BEGIN Extract

Distributed computing using SOAP. What about speed ?

Graham Dumpleton grahamd at dscpl.com.au
Sat Jul 28 22:12:08 EDT 2001


Tim Daneliuk <tundra at tundraware.com> wrote in message news:<3B61A061.2634D595 at tundraware.com>...
> Thomas Weholt wrote:
> >
> > What do you mean by "reliability"? I think we're talking about different
> > worlds here; I'm developing a system for normal users, who can accept
> > infrequent failures and some downtime without ending in financial ruin.
> 
> For end-user computing, you may be right.  For back-office computing
> I think the risk is way too high.

And I would agree. There is a big difference between having someone
sitting at a browser and after a while making their own decision that
their request has failed in some way because no response has come
back,
and some application trying to make the same decision. If an
application is relying on a single RPC communication to do something
and it dies
after they have sent the request but before they get a response, is it
mean't to assume it worked or that it indeed may have got through. If
it did get through and it has changed something on the server side,
what
about the results which may have been returned, how is it going to get
that back. Yes, a human would have similar problems to deal with, but
human operators tend to be a bit more adaptable in as far as working
out
what should be done. Thus for a back end system, a proper transaction
mechanism is needed which may involve multiple communications. SOAP
might well be used as a base communication for this, but it isn't
necessarily
an ideal medium for doing it. I would imagine that a lot of the effort
being put in by Microsoft with .NET would be trying to address this
particular
issue.

END Extract

To-do item A: Name every person identified by name in the SOAP mailing list post.
The SOAP mailing list post and the records after it come from unrelated sources.

BEGIN Exercise data

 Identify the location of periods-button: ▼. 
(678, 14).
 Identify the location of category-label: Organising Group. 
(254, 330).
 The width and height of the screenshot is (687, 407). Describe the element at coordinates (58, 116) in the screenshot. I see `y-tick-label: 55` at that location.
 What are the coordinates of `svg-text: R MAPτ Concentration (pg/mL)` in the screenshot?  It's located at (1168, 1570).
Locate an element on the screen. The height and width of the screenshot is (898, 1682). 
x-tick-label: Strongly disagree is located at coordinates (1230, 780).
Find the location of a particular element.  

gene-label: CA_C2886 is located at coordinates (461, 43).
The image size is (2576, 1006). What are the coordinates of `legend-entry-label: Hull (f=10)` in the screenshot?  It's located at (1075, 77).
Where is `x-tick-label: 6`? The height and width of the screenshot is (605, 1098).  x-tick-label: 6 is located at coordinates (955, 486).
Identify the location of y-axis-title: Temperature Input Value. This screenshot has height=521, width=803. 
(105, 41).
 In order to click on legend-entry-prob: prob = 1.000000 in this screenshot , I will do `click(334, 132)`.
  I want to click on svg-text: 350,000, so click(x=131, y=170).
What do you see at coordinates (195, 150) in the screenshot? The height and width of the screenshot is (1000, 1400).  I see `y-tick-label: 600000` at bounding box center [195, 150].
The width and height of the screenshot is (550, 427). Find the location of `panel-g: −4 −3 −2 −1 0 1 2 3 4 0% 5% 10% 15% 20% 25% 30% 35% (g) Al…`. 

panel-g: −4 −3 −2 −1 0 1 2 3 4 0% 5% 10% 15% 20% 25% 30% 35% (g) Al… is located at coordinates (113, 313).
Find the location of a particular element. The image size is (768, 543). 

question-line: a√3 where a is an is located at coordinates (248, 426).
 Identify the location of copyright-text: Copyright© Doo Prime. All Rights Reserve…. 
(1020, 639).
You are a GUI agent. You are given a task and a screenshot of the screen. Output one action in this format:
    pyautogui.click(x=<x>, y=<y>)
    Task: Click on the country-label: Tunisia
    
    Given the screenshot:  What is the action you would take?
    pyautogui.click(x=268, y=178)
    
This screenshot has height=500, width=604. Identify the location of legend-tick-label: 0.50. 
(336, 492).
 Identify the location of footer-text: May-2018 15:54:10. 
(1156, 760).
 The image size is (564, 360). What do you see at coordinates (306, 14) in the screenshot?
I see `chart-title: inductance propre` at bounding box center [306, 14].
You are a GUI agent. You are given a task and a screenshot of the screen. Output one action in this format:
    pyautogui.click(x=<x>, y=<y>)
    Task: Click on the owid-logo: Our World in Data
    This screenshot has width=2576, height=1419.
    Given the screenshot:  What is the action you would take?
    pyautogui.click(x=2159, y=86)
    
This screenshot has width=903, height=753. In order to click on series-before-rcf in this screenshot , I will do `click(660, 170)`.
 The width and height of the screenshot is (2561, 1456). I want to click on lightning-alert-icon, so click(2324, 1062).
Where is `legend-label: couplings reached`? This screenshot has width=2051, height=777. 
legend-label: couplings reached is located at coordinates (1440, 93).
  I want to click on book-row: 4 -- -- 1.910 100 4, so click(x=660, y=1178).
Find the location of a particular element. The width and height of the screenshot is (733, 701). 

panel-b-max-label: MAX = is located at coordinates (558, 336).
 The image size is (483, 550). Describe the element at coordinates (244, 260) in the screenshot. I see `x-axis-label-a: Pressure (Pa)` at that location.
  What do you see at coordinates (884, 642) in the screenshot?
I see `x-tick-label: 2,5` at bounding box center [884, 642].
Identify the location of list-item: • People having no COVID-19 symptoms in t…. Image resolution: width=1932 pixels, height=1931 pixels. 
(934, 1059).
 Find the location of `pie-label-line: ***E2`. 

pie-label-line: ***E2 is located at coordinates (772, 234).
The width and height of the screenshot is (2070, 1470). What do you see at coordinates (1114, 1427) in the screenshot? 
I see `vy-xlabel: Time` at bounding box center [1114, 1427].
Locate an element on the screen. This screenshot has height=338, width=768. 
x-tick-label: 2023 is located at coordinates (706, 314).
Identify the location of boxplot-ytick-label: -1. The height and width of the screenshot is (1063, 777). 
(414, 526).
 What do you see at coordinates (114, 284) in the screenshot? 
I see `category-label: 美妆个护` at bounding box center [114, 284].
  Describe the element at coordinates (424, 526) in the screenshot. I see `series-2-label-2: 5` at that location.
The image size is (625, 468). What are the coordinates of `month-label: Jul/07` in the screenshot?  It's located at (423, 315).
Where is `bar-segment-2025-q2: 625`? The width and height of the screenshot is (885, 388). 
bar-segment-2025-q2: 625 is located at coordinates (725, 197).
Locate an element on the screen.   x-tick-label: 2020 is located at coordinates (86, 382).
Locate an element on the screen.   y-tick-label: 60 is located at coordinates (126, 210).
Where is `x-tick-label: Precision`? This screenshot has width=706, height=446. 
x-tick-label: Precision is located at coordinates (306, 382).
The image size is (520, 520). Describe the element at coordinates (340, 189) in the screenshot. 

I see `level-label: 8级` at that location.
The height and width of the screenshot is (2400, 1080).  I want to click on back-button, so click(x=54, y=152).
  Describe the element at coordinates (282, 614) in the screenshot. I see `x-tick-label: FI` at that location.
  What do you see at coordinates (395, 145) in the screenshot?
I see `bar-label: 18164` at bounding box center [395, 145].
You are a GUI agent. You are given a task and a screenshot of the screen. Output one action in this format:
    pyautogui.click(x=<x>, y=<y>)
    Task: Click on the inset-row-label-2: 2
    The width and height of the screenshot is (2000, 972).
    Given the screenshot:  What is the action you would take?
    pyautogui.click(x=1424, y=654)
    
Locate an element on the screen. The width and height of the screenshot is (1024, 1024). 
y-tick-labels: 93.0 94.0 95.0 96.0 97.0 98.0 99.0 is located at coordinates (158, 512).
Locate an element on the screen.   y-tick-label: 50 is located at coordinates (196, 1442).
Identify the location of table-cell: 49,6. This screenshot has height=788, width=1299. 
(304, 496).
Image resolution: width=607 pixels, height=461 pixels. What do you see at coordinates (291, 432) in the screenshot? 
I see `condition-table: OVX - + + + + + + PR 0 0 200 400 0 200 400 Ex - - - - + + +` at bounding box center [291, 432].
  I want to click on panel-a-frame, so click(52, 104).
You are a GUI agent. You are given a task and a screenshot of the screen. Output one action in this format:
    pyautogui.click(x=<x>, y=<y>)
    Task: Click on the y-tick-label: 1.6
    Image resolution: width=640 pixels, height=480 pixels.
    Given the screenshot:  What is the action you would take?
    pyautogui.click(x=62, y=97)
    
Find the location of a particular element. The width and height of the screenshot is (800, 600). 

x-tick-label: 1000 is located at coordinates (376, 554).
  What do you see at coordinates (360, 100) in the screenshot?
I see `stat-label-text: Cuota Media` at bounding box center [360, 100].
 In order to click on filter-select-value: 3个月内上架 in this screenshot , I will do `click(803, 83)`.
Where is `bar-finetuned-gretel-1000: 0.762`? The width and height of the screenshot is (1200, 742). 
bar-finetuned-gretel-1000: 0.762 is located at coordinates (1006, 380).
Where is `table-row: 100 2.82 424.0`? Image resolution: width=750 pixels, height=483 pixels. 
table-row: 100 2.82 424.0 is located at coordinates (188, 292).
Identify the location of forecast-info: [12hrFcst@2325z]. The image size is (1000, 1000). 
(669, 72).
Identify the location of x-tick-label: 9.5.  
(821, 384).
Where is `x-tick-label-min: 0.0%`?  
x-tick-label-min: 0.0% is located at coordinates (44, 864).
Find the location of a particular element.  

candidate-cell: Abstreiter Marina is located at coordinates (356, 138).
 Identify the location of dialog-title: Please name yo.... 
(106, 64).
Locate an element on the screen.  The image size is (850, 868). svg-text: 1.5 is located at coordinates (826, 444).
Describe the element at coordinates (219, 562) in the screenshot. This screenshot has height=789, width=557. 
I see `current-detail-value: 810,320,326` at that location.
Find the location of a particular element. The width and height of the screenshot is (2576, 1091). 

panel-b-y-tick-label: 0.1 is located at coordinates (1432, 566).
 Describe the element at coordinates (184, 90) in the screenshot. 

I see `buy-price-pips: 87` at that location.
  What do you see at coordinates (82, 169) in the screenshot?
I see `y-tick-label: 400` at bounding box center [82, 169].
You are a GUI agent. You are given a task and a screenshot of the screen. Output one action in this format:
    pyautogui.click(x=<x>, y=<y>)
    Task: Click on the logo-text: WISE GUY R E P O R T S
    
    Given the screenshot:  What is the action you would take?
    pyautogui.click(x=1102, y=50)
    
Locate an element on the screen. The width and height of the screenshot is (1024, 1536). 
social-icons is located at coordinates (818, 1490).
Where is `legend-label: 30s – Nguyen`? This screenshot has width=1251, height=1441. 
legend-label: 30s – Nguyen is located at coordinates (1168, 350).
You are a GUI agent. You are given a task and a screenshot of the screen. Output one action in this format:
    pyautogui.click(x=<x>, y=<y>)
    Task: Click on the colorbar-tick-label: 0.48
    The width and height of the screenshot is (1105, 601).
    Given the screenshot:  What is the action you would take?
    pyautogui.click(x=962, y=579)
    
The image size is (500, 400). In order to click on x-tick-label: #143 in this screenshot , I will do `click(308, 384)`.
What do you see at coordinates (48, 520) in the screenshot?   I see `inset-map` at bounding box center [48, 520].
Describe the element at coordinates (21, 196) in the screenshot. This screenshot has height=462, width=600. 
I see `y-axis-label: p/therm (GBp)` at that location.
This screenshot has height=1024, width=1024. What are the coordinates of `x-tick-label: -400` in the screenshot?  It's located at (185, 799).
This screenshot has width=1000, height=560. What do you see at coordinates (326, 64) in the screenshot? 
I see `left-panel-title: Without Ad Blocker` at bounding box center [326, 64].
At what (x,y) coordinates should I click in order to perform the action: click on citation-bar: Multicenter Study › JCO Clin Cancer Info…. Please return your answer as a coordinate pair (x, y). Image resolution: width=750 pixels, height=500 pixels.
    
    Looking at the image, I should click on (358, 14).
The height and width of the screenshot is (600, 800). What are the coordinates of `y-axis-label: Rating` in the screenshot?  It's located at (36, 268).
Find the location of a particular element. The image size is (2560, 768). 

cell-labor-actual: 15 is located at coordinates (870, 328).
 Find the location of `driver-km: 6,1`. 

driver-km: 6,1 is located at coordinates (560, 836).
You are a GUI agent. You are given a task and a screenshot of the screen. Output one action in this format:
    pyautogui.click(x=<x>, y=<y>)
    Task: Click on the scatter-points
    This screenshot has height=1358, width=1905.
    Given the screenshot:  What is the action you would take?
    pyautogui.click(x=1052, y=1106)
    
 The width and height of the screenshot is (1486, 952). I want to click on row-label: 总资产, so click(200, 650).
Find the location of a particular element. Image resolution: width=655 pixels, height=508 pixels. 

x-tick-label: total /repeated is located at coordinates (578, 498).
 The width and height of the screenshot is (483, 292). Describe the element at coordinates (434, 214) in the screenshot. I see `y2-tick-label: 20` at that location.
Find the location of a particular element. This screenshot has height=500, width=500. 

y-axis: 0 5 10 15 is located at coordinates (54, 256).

END Exercise data

To-do item B: Duplicate the records from their first line through the line containing "The width and height of the screenshot is (687, 407).", including both of those lines.

Output A: Graham Dumpleton, Tim Daneliuk, Thomas Weholt

Output B:
 Identify the location of periods-button: ▼. 
(678, 14).
 Identify the location of category-label: Organising Group. 
(254, 330).
 The width and height of the screenshot is (687, 407). Describe the element at coordinates (58, 116) in the screenshot. I see `y-tick-label: 55` at that location.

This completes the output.